Ricardo trabalha na Casa Fernando Pessoa, equipamento da EGEAC que também fechou esta quarta-feira devido à greve, e os seus problemas são em muitas coisas semelhantes aos dos trabalhadores do castelo. Na pele, sente o desinvestimento nos recursos humanos enquanto “o custo de vida vai subindo e nós ficamos cada vez mais na mesma”.
“Nesta administração camarária as coisas têm sido menos boas, no mínimo, e isso também precisa de ser corrigido”, diz Ricardo sobre a forma como o executivo de Carlos Moedas tem lidado com as reivindicações dos trabalhadores da EGEAC. O STML inscreveu-se para participar na reunião aberta da Câmara Municipal de Lisboa esta quarta-feira, mas ao início, tinham recebido a indicação de que não havia já disponibilidade. Só depois de fazerem um comunicado oficial é que foi reconhecido o seu direito à intervenção.
“Com o executivo de Carlos Moedas colocámos uma série de reivindicações desde o início do mandato. A verdade é que a maioria delas não está ainda respondida e os problemas nos locais de trabalho mantêm-se”, explica Nuno Almeida, presidente do STML. “Hoje a nossa intervenção versará sobre várias reivindicações dos trabalhadores do município que ainda não receberam respostas”.
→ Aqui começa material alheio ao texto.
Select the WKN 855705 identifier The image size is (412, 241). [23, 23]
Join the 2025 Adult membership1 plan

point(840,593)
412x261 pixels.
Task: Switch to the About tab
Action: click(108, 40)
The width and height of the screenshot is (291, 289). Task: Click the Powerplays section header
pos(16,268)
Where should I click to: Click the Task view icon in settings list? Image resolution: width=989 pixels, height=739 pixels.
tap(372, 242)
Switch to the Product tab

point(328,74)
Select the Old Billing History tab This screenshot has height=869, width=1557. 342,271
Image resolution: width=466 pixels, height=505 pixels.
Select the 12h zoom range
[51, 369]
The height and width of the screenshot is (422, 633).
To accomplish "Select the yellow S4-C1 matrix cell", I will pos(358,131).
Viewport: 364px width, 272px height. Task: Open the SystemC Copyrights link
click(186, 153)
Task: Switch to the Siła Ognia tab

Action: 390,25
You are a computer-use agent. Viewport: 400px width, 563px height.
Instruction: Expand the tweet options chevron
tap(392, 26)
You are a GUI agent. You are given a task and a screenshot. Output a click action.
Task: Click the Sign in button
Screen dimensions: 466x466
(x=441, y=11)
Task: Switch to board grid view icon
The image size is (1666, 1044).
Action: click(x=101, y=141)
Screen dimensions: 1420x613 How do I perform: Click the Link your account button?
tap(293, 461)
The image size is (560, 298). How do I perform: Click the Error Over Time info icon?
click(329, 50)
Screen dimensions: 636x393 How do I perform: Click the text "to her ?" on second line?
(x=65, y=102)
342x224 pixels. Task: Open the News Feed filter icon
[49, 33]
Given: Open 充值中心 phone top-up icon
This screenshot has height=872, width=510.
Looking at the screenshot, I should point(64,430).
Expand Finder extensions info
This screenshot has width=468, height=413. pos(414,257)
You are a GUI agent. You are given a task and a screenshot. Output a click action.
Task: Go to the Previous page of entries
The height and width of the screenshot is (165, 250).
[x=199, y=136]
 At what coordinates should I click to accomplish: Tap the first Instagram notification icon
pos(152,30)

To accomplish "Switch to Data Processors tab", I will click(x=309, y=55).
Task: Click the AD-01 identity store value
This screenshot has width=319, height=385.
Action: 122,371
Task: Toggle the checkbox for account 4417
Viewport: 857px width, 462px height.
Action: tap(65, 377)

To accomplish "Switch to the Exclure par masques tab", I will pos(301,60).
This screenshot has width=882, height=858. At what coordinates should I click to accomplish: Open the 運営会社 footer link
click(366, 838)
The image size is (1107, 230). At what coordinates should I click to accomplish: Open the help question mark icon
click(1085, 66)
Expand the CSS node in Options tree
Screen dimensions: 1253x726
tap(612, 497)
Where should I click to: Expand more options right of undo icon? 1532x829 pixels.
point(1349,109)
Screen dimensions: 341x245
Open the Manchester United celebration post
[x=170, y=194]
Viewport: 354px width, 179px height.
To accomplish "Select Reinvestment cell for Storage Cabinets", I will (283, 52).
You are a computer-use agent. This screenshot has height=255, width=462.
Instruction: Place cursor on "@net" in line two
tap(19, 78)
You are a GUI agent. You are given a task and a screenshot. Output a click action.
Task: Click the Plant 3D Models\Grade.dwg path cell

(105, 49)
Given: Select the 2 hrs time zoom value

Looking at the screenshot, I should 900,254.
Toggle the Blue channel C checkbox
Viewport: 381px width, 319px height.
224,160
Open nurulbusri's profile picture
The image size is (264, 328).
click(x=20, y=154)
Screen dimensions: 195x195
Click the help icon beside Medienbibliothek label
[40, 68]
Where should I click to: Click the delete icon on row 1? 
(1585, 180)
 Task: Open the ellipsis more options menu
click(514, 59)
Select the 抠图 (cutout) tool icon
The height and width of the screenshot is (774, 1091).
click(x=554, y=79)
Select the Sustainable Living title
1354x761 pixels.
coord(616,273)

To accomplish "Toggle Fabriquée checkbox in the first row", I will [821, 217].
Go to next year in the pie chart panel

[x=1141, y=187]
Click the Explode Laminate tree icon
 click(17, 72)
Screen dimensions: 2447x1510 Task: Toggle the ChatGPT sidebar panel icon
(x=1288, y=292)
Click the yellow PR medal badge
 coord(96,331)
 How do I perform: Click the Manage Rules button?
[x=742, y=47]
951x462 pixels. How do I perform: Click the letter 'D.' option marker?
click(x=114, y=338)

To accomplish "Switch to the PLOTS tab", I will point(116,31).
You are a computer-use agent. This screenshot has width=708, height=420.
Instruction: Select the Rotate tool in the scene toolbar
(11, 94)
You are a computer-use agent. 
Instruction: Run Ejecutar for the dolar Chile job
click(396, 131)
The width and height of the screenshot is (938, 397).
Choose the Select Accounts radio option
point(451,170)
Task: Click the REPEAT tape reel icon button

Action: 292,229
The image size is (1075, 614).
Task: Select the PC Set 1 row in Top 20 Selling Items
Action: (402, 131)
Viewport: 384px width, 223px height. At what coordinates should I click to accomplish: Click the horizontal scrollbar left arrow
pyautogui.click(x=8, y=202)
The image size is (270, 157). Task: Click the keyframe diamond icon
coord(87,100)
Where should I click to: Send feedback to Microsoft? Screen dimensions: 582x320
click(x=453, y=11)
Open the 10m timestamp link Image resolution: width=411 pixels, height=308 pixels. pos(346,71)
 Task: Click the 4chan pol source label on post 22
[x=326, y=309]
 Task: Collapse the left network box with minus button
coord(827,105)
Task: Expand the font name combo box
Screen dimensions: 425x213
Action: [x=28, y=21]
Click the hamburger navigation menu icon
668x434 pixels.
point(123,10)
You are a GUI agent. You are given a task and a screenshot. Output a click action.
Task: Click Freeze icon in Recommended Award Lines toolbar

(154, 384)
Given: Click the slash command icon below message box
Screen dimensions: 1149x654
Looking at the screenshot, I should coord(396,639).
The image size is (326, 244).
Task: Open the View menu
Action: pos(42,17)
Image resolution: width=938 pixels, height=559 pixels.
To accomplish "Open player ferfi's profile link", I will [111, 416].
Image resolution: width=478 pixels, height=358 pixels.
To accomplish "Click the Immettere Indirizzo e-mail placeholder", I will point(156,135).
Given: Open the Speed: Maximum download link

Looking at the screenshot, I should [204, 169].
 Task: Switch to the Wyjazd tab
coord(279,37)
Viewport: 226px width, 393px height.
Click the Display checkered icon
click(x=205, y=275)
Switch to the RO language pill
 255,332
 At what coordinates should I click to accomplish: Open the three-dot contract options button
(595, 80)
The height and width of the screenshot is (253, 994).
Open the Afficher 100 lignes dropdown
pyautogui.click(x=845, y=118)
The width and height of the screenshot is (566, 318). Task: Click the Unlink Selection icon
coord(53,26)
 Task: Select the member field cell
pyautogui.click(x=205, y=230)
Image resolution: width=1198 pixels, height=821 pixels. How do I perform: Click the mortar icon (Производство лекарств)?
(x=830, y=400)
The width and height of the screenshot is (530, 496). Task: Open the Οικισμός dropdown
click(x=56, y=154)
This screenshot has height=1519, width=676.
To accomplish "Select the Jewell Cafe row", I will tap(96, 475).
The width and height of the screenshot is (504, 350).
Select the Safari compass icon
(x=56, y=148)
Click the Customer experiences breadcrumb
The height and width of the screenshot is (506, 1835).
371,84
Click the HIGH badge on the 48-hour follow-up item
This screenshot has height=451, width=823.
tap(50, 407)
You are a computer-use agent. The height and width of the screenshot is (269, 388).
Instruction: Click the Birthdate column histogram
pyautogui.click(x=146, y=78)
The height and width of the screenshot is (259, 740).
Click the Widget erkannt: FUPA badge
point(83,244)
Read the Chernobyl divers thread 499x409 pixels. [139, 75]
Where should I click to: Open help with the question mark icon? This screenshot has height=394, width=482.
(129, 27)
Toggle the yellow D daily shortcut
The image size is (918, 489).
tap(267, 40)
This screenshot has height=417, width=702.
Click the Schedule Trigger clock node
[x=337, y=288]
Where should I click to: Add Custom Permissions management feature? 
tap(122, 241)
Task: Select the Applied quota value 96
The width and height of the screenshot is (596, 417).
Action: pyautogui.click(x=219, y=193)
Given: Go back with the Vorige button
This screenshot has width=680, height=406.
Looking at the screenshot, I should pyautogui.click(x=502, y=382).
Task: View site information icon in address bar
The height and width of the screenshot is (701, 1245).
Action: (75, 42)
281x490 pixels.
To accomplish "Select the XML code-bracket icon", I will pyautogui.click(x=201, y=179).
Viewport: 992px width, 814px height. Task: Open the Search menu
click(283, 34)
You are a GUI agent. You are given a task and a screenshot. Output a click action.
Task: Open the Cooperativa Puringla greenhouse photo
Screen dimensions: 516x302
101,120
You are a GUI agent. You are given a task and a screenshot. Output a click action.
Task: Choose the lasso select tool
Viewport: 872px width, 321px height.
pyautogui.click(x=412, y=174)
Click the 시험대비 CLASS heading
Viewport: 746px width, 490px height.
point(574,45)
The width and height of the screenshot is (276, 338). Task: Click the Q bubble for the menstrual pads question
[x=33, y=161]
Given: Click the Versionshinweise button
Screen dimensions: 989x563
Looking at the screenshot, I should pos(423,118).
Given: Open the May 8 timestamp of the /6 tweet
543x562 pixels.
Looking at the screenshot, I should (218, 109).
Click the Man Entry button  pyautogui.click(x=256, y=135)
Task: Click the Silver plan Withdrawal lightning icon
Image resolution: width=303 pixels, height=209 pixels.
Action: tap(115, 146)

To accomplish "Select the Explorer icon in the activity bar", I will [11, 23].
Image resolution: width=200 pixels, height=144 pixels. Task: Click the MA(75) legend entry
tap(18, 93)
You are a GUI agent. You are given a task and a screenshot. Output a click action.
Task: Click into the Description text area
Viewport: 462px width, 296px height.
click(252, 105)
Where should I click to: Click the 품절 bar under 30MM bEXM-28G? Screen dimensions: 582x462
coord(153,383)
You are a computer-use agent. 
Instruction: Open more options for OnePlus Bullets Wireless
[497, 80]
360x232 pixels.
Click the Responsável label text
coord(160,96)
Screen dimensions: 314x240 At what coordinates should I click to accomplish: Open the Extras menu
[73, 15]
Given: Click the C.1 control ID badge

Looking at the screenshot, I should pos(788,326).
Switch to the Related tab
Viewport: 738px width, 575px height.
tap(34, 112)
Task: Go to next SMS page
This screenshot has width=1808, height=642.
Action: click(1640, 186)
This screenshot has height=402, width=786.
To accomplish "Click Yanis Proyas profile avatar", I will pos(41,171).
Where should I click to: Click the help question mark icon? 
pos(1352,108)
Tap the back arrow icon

E de ano para ano, os orçamentos da Câmara Municipal de Lisboa vão espelhando a desvalorização dos trabalhadores. “O que assistimos e que tem consequências nas empresas municipais são decisões que são tomadas na Câmara e que depois se refletem na economia dessas empresas”, explica o presidente do sindicato, que tem tentado negociar aumentos para os trabalhadores com a EGEAC, mas que recebe como resposta que o financiamento “depende da Câmara”.
O sindicato conta entre as suas reivindicações a necessidade de negociações para aumentar salários, a contratação de pessoal para fazer face às necessidades reais dos equipamentos culturais, a revisão e implementação da progressão nas carreiras e o fim do assédio laboral. Por isso, o piquete dos trabalhadores da EGEAC junta até alguns profissionais da Câmara de Lisboa que não são dessa área, mas que marcam presença em solidariedade com os trabalhadores da cultura. E, como evidencia Nuno Almeida, far-se-á ouvir ao final da tarde na reunião camarária.
Em representação do Bloco de Esquerda, Ricardo Moreira esteve presente no piquete de greve. Ouvindo e falando com os trabalhadores, o vereador em substituição disse que “do ponto de vista do trabalho e dos salários, tudo tem vindo a ser pior com a gestão de Carlos Moedas”.
“O castelo de São Jorge recebe 1,6 milhões de turistas por ano, o Padrão dos Descobrimentos, 200 mil pessoas por ano. E apesar de todo esse trabalho que os trabalhadores da EGEAC fazem para a dinamização cultural de Lisboa, são recompensados com maus salários e más condições de trabalho”.
Ricardo Moreira salientou que “é preciso valorizar a carreira destes trabalhadores, valorizar os seus salários e garantir que têm boas condições de trabalho”.